(Foto: Reprodução)
A noite que deveria trazer descanso terminou em revolta para os moradores do conjunto Conjunto Eldorado, na zona Centro-Sul de Manaus. Após uma forte chuva na capital que destruiu postes, derrubou árvores e danificou a rede elétrica, o bairro junto a diversas outras áreas da cidade ficou sem luz por mais de 24 horas. O apagão virou sinônimo de puro caos.
Com paciência esgotada, os moradores decidiram agir. Ruas foram bloqueadas, barricadas foram montadas e, no início da noite de segunda-feira, manifestantes atearam fogo em materiais no meio da via para impedir a circulação de veículos. Era o grito de uma população que se cansou da espera e exigiu uma resposta imediata da concessionária.
O apagão atingiu muito mais que casas atingiu vidas. Sem energia, frigoríficos deixaram de funcionar, alimentos perecíveis estragaram, o calor intenso tornou o ar insuportável e a sensação de abandono ganhou força. Moradores reclamam da falta de assistência, da demora no restabelecimento do serviço e da ausência de um plano claro de reparos. Tudo isso enquanto o relógio do sofrimento seguia.

Entradas do conjunto de dados:
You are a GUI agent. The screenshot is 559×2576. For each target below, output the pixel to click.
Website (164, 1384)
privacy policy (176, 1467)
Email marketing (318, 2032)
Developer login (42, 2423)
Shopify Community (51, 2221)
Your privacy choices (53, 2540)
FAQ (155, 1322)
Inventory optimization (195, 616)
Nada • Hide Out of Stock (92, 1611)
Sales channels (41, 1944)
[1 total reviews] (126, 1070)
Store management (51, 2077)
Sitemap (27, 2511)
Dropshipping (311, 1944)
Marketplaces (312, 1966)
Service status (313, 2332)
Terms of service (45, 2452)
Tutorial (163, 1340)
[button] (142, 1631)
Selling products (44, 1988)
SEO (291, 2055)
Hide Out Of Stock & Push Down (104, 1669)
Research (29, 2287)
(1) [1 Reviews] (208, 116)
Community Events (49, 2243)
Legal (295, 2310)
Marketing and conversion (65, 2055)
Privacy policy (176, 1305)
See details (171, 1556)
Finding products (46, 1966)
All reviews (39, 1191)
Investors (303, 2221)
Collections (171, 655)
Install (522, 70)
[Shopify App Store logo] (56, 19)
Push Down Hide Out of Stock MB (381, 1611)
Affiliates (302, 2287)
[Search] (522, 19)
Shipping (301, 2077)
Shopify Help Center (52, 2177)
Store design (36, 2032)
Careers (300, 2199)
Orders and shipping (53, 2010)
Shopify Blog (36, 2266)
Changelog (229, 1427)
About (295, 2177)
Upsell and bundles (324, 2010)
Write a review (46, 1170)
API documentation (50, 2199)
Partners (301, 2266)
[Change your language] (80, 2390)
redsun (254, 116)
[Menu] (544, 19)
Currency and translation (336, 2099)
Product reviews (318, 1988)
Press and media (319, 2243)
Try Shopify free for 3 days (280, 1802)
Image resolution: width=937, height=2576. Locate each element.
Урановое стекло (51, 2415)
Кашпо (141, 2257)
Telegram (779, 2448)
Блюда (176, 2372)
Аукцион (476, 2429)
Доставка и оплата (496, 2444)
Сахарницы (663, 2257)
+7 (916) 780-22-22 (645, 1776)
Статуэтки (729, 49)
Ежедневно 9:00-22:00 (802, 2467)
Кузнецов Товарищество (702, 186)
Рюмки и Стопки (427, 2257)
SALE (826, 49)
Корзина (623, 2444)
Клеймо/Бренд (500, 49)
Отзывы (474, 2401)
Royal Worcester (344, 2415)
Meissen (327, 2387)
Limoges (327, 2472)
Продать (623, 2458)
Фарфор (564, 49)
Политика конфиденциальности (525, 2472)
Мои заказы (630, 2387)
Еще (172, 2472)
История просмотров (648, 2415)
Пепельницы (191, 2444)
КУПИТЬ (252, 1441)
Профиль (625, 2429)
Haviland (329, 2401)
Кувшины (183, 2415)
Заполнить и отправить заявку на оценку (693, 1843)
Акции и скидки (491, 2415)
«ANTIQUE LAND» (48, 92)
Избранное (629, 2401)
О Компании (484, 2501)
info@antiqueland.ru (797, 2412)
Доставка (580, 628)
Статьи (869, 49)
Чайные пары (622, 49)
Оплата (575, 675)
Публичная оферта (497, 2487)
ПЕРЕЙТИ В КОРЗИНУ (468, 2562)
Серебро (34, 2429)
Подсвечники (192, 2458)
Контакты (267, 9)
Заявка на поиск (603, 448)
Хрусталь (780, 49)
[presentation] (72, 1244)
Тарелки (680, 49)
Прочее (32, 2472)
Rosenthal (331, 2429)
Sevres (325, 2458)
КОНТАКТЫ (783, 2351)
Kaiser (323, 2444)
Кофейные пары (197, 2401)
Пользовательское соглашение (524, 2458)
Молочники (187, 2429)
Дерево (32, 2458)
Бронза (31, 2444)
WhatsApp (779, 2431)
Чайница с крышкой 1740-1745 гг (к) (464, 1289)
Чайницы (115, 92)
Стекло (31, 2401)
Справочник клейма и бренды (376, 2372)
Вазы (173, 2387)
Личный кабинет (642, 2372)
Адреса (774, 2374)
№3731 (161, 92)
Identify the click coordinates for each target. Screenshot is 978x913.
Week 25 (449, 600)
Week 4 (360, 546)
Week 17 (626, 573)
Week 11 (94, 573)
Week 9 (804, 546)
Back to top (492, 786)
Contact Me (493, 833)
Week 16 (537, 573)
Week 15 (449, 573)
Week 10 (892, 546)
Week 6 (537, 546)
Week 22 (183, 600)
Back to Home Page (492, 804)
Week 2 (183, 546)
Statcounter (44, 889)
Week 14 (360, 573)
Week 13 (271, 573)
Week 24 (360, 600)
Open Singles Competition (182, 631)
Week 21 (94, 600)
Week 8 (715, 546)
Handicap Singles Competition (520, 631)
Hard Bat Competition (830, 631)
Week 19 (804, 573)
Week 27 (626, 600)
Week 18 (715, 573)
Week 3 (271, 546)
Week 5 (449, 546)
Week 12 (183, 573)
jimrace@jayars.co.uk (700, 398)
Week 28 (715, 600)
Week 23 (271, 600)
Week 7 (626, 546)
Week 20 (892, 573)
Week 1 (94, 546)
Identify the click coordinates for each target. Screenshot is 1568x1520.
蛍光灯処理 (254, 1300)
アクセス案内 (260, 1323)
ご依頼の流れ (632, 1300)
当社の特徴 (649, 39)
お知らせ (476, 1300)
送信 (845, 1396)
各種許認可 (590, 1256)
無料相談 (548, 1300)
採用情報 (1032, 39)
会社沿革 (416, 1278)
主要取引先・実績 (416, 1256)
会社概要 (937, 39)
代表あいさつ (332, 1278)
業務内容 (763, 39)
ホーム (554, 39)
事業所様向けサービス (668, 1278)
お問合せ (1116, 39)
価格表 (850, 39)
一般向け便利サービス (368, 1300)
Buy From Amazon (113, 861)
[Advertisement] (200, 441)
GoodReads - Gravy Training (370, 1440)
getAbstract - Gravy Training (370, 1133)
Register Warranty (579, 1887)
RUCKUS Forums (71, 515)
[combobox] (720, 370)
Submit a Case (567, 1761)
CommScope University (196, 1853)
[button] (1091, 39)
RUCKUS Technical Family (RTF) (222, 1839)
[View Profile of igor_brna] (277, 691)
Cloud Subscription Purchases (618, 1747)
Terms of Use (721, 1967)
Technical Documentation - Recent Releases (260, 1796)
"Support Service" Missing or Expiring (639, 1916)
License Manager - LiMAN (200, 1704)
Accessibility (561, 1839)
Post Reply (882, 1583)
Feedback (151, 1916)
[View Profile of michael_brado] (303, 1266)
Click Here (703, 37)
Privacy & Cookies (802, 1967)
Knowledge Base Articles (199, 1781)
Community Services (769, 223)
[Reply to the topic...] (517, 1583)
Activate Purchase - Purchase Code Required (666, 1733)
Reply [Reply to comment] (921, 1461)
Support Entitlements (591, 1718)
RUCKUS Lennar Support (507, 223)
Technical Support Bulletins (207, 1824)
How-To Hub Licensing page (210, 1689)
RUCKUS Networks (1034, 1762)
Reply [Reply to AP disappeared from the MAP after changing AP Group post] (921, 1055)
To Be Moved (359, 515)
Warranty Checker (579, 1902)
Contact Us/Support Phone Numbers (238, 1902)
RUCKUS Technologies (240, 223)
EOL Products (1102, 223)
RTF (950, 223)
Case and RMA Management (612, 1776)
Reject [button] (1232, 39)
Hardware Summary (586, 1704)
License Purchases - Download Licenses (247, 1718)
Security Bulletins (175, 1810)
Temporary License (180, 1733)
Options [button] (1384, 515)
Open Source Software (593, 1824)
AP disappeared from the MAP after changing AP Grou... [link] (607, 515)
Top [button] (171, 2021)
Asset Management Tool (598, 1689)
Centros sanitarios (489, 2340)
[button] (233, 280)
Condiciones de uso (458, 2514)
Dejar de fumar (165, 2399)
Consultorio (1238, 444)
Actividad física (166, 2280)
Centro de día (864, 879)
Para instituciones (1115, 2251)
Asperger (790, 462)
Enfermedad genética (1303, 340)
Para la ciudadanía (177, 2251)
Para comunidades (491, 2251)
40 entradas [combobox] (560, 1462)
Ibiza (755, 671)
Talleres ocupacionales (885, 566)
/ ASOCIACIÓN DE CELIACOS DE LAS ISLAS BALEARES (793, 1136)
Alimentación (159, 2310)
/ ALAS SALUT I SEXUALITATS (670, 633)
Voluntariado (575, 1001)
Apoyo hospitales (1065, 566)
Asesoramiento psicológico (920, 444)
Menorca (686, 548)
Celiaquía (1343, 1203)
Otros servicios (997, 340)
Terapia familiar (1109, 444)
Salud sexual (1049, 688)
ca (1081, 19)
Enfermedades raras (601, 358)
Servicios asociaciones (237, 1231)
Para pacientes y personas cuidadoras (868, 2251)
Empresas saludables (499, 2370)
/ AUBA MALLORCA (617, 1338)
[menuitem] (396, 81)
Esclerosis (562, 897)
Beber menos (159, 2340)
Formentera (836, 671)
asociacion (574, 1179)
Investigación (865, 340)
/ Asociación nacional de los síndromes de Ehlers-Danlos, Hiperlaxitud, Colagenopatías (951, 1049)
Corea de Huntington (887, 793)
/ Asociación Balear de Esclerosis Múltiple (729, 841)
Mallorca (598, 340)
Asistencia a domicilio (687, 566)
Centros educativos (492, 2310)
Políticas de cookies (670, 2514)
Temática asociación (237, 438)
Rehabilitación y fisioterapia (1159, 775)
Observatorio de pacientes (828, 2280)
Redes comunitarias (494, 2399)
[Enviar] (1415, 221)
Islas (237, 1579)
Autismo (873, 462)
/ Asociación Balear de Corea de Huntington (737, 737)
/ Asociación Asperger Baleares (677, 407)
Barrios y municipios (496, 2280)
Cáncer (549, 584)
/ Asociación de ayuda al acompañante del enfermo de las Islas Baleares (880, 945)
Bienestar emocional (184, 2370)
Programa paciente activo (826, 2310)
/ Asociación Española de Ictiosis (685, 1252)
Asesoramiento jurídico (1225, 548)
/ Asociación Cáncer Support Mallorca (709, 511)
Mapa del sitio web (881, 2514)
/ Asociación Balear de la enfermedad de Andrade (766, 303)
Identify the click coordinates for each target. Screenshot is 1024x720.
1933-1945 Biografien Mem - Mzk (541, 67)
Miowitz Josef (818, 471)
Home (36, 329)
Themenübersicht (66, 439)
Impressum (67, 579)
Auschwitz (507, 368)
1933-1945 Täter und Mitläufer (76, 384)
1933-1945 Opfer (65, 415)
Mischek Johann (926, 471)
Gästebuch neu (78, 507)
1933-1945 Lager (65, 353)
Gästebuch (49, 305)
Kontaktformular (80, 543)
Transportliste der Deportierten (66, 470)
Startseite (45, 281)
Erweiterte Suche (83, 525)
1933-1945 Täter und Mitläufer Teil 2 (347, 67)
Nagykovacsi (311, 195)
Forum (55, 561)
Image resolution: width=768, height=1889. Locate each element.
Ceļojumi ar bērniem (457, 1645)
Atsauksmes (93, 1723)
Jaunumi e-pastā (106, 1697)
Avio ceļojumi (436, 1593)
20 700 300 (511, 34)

▶ _Enunciado A_: Reescreva de forma mais concisa o parágrafo do texto sobre o apagão em Manaus que começa com "Com paciência esgotada", mantendo suas informações principais.
▶ _Enunciado B_: Dê continuidade ao texto sobre o apagão em Manaus a partir do ponto em que ele termina.
As linhas constituem um material à parte, independente do texto.

▶ _Resposta A_: Sem paciência, os moradores agiram: bloquearam ruas, montaram barricadas e, no início da noite de segunda-feira, atearam fogo em materiais no meio da via para impedir a passagem de veículos. O protesto refletia o cansaço da espera e a exigência de uma resposta imediata da concessionária.

▶ _Resposta B_:
Segundo a Amazonas Energia, o temporal comprometeu a rede ao derrubar árvores e romper cabos de alta tensão. A empresa afirma ter acionado seu Plano de Contingência e multiplicado o número de equipes em campo para acelerar os reparos. Mesmo assim, milhares de unidades consumidoras continuavam sem energia.
O protesto no Eldorado não é um caso isolado. A escassez de luz se repete com frequência em diversos bairros da capital, o que alimenta a desconfiança de que a infraestrutura da cidade está longe de garantir segurança diante de tempestades um risco que se repete a cada estação de chuvas. No escuro, a paciência terminou. E o grito da população chegou.